• Exercise prompt: Reproduce verbatim the rows from the one containing "Given: Open the Health Library menu" through the one containing "Click 批量申报 button", with both of those rows included.
##### Material provided #####
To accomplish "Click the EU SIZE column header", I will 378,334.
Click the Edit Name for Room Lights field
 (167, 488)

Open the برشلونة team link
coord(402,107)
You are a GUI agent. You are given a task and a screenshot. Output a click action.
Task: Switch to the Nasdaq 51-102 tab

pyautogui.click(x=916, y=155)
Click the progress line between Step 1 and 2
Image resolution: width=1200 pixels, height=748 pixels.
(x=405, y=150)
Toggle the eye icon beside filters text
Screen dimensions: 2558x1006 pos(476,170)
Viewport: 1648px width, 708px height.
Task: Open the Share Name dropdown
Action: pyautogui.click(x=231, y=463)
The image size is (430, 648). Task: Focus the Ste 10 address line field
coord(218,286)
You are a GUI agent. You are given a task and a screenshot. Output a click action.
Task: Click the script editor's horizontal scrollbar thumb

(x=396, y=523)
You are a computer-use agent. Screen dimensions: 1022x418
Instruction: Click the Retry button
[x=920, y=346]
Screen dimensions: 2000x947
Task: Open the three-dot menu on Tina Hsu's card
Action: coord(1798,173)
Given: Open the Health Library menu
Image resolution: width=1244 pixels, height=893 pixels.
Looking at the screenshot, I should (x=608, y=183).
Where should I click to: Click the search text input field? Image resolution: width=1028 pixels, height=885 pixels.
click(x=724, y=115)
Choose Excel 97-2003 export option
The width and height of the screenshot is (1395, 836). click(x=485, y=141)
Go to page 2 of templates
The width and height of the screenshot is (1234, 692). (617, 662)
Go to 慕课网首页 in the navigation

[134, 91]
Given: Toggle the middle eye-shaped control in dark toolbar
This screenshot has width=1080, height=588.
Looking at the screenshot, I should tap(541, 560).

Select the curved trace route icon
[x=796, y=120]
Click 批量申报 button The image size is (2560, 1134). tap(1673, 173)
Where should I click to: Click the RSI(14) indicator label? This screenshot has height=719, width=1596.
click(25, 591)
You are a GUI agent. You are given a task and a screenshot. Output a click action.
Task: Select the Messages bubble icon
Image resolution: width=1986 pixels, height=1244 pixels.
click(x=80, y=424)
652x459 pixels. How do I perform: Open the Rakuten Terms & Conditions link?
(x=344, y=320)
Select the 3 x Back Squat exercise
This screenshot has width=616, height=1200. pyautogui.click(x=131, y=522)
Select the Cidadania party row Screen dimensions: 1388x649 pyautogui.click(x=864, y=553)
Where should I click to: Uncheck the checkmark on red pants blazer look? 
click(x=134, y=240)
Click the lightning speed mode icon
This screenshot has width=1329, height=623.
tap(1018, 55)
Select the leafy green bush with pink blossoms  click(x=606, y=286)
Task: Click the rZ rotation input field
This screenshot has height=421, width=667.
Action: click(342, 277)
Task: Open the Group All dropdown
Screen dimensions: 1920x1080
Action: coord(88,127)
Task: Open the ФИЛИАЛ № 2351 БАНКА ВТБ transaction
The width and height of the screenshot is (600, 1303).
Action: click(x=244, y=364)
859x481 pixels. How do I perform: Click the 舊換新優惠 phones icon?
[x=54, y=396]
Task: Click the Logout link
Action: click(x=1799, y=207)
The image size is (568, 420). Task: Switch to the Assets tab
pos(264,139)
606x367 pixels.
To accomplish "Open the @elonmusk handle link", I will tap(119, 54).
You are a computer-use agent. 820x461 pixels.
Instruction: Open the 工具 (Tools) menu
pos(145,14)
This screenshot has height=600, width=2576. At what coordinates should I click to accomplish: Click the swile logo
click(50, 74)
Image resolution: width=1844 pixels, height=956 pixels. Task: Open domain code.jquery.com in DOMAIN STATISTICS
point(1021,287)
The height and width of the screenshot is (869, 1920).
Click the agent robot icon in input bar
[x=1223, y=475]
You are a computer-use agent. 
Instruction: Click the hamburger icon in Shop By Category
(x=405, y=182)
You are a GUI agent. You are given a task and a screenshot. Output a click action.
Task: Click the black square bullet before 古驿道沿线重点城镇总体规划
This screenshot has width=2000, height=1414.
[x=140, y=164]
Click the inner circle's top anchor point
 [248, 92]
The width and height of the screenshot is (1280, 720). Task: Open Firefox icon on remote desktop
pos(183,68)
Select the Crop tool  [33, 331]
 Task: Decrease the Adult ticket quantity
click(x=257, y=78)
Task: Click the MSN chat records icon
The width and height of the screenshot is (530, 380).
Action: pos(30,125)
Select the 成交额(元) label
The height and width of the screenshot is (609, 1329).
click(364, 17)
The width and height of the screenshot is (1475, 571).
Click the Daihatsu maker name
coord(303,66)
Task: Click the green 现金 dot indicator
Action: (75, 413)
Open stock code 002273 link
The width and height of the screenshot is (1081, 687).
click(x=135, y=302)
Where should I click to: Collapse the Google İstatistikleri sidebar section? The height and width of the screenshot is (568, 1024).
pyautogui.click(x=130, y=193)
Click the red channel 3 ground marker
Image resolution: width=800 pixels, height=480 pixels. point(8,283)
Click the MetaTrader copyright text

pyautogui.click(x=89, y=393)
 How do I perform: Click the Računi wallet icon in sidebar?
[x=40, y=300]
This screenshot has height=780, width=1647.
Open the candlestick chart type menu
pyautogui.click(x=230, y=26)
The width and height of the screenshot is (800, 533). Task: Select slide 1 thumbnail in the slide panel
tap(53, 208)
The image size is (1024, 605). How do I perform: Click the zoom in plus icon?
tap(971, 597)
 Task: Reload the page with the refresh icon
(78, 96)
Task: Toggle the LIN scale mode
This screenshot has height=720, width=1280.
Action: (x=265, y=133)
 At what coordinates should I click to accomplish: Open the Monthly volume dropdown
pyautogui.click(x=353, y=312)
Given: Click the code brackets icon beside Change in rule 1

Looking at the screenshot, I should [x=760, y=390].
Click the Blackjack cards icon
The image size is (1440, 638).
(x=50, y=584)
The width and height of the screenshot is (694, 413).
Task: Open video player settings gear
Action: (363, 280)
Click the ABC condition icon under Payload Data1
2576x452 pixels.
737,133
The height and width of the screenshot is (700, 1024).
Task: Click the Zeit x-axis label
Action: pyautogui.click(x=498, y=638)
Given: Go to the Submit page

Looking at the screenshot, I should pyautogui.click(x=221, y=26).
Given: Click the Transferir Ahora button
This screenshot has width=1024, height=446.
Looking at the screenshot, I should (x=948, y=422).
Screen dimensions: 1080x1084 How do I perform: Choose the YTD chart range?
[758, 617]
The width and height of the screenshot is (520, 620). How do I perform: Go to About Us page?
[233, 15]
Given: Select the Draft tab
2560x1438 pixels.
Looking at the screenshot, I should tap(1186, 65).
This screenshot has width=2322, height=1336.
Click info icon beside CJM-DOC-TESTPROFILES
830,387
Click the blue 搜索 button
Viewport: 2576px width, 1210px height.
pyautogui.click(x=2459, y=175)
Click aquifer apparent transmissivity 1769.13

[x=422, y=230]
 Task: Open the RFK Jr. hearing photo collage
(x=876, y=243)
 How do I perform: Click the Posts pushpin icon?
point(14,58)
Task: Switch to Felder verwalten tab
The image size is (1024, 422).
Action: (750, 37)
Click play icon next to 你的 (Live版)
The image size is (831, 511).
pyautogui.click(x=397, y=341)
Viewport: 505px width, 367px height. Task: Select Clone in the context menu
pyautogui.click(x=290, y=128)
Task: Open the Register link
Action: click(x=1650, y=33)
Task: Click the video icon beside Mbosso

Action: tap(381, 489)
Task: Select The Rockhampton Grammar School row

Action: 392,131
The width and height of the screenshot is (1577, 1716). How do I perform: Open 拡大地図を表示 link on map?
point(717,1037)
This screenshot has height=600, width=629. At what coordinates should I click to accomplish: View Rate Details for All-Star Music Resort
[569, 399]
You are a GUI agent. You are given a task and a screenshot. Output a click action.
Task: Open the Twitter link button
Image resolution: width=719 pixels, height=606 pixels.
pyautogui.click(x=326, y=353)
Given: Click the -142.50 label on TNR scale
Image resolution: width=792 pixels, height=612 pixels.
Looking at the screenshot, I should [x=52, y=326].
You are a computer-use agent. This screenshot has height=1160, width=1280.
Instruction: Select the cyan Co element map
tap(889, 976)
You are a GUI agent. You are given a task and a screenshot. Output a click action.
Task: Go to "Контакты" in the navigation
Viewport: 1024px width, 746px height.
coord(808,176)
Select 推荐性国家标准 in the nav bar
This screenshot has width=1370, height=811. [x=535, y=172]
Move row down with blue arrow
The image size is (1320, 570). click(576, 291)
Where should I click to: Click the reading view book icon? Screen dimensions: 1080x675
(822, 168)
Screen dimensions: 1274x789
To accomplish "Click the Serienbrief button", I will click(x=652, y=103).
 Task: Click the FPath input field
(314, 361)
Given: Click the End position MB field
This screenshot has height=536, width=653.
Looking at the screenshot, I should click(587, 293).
#####
• Complete response:
Given: Open the Health Library menu
Image resolution: width=1244 pixels, height=893 pixels.
Looking at the screenshot, I should (x=608, y=183).
Where should I click to: Click the search text input field? Image resolution: width=1028 pixels, height=885 pixels.
click(x=724, y=115)
Choose Excel 97-2003 export option
The width and height of the screenshot is (1395, 836). click(x=485, y=141)
Go to page 2 of templates
The width and height of the screenshot is (1234, 692). (617, 662)
Go to 慕课网首页 in the navigation

[134, 91]
Given: Toggle the middle eye-shaped control in dark toolbar
This screenshot has width=1080, height=588.
Looking at the screenshot, I should tap(541, 560).

Select the curved trace route icon
[x=796, y=120]
Click 批量申报 button The image size is (2560, 1134). tap(1673, 173)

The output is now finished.